El Banco Central de Venezuela acaba de revelar, a mitad de junio, justo cuando las miradas se fijaban con embeleso en los fastos de la inauguración de la Copa Mundial de Fútbol, los índices de inflación correspondientes a los meses de abril y mayo. Lo hizo con notable tardanza. Ahora se entiende por qué.
Son cifras que hablan, o gritan, no de las resultas de una “guerra económica”, de una “inflación inducida”, como trata de desviar vanamente su responsabilidad el Gobierno, sino de un descalabro absoluto en las políticas oficiales, al punto de que ameritan la aplicación, ya no de pañitos calientes, o atenuantes, sino de medidas complejas, serias, que vayan al fondo. Se trata de una crisis estructural y así debe ser tratada.
Aunque se asegura que son datos, además de tardíos, “maquillados”, 23% de inflación en los primeros cinco meses del año no es cualquier cosa. Sólo en abril fue del 5.7%, similar a la de mayo. La inflación anualizada, según el informe del BCV, ha remontado el 60,9%, un monto escandaloso, de vértigo, si se lo compara, por ejemplo, con el 2,8% de inflación que acumuló Perú el año pasado. O el 5,7% de Brasil. El 3,7 de Paraguay. El 2,2 de Chile, repetimos, ¡en un año!
En la región, sólo Venezuela y Argentina presentan niveles tan dramáticos en cuanto a ese “impuesto sin legislación”, como llamara Milton Friedman a la inflación. La nuestra, da vergüenza recordarlo, es la más alta en la América Latina. Y, para colmo, el desequilibrio presenta muchas más aristas, a cual más inquietante. Los desajustes abarcan el sector de las finanzas públicas, el monetario, el cambiario. Tenemos, ahora, un déficit fiscal que ronda el 11,5%, mientras, pese a la opacidad de Pdvsa, se sabe que la producción petrolera se ha desplomado y el precio del dólar se ha multiplicado por 13.

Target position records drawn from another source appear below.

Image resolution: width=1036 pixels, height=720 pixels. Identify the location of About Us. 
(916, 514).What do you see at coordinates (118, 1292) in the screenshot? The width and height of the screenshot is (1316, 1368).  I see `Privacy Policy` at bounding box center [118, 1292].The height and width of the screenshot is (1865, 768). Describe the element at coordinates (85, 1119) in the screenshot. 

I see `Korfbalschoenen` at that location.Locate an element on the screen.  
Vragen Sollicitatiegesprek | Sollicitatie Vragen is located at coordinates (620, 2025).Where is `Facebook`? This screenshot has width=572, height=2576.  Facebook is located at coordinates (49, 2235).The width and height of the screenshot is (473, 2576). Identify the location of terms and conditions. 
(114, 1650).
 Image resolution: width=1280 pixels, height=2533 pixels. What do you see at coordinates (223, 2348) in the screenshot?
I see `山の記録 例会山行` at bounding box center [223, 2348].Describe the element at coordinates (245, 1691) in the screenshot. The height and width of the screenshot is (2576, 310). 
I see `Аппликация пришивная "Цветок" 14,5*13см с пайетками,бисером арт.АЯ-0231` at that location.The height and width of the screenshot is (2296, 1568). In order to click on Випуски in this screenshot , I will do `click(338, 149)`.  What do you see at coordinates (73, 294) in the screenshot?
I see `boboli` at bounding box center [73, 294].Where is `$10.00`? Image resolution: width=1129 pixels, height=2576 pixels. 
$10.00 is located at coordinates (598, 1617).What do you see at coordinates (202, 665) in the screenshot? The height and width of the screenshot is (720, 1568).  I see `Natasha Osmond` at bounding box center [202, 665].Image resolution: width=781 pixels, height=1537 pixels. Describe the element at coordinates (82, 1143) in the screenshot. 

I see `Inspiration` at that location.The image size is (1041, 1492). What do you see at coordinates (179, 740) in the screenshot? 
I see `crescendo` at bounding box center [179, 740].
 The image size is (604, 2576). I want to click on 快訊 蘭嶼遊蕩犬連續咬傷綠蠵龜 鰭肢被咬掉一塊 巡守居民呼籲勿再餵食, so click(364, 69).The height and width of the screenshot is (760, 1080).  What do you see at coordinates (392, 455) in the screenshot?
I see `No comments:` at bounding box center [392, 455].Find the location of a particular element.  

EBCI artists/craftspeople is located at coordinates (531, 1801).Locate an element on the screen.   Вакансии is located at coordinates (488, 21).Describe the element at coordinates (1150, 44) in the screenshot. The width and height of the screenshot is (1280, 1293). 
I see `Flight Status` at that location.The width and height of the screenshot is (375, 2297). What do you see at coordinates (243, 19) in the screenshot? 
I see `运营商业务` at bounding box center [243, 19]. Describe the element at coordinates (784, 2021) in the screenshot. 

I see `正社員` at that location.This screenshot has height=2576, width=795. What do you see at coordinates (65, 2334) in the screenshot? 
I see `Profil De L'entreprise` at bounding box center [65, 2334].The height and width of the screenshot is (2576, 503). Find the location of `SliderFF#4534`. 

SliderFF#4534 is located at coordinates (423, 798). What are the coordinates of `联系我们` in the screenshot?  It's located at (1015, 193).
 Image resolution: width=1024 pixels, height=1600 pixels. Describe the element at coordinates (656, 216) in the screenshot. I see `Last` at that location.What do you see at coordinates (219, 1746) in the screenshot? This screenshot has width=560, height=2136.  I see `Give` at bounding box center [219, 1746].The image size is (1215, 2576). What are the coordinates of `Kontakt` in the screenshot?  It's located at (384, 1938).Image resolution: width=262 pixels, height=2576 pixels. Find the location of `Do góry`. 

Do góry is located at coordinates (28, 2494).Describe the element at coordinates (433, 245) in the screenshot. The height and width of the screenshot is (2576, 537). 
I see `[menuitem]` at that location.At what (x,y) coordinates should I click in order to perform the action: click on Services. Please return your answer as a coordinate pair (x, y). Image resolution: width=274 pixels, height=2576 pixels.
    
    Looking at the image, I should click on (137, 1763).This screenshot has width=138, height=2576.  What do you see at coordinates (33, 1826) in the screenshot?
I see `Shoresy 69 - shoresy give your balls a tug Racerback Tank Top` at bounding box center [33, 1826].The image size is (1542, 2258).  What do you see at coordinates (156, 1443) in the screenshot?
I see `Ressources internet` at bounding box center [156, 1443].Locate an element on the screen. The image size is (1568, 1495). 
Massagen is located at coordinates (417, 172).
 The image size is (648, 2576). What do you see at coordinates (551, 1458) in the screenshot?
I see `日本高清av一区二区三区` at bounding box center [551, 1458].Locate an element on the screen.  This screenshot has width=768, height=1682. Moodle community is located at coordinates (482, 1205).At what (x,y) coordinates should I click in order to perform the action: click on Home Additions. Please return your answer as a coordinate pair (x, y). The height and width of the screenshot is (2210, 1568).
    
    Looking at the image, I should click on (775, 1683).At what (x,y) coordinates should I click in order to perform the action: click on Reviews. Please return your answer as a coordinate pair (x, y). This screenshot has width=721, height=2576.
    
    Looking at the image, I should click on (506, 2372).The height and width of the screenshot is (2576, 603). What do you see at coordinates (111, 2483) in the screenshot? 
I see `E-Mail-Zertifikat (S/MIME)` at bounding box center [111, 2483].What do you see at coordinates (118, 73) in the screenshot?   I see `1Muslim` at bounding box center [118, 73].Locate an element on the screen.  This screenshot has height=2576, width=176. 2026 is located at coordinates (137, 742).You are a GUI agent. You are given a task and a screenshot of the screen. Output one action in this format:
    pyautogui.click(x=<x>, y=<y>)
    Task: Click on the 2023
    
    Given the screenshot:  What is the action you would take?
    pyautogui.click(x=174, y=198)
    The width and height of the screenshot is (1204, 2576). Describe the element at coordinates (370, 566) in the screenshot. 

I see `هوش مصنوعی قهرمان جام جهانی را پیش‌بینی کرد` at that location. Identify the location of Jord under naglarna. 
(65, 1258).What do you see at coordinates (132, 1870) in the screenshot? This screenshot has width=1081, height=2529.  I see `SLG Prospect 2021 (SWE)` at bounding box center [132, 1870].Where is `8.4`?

En suma, los venezolanos somos más pobres cada día que pasa. Cada amanecer nos hace más dependientes de lo que se pueda importar. Cuando aquí se necesita algún fruto o bien manufacturado, ya no se dirige la mirada hacia el campo o las fábricas, sino hacia los puertos. No hay que ser un experto para apreciarlo. Cualquier ama de casa lo comprueba de continuo con sólo ir al mercado, y tropezarse con colas kilométricas, anaqueles vacíos y precios prohibitivos. Ni qué hablar de la posibilidad de escoger entre la calidad o precio de un producto u otro. Cada quien se debe resignar a tomar lo que encuentre, cuándo, dónde y cómo lo encuentre.
En tanto, persisten las trabas para la producción. La interrupción en la cadena productiva de muchos bienes y servicios que definen la calidad de vida. Esto ocurre porque los despachos gubernamentales sólo se dedican a correr la arruga, a atender los reclamos de cada sector cuando se tiene el agua al cuello, a reconocer una que otra deficiencia, sin una sincera disposición a rectificar, como ocurre cuando Nicolás Maduro admite que “Sicad II no funciona tan bien como es necesario”. Y hasta ironías crueles, como la que se ha permitido el ministro de Alimentación, Félix Osorio, al declarar que “la gente hace cola para ir a conciertos, pero critica las colas para alimentos”.
Y, ¿qué pretende el ministro, que el público salte de alborozo al verse sometido a prácticas infamantes como la de ser marcados con números en los brazos, tras formar filas de clientes desesperados, que se arrebatan a empellones los artículos, muchas veces a la intemperie, desde la madrugada? ¿Es que piensa acaso el funcionario que el venezolano no tiene más oficio? Pero es que además esa traumática experiencia se repite al buscar materiales de construcción (se desconoce el paradero de las cabillas y el cemento); y, más patético aún, al tratarse medicinas. Se estima que hay en el país un faltante de 50% en el suministro de fármacos. Los insumos y equipos médicos no se han salvado. La deuda de las clínicas con los proveedores sobrepasa los 1.500 millones de dólares. Por otro lado, se anuncia que, a puerta de corral, en cuestión de días el litro de leche costará 25 bolívares y el kilo de carne, 35. Se necesitan tres salarios mínimos para cubrir la canasta básica alimentaria. Y a punto estamos de que los pasajes aéreos internacionales sufran un severo golpe de 500% en sus tarifas. ¿Lo celebramos, señor ministro?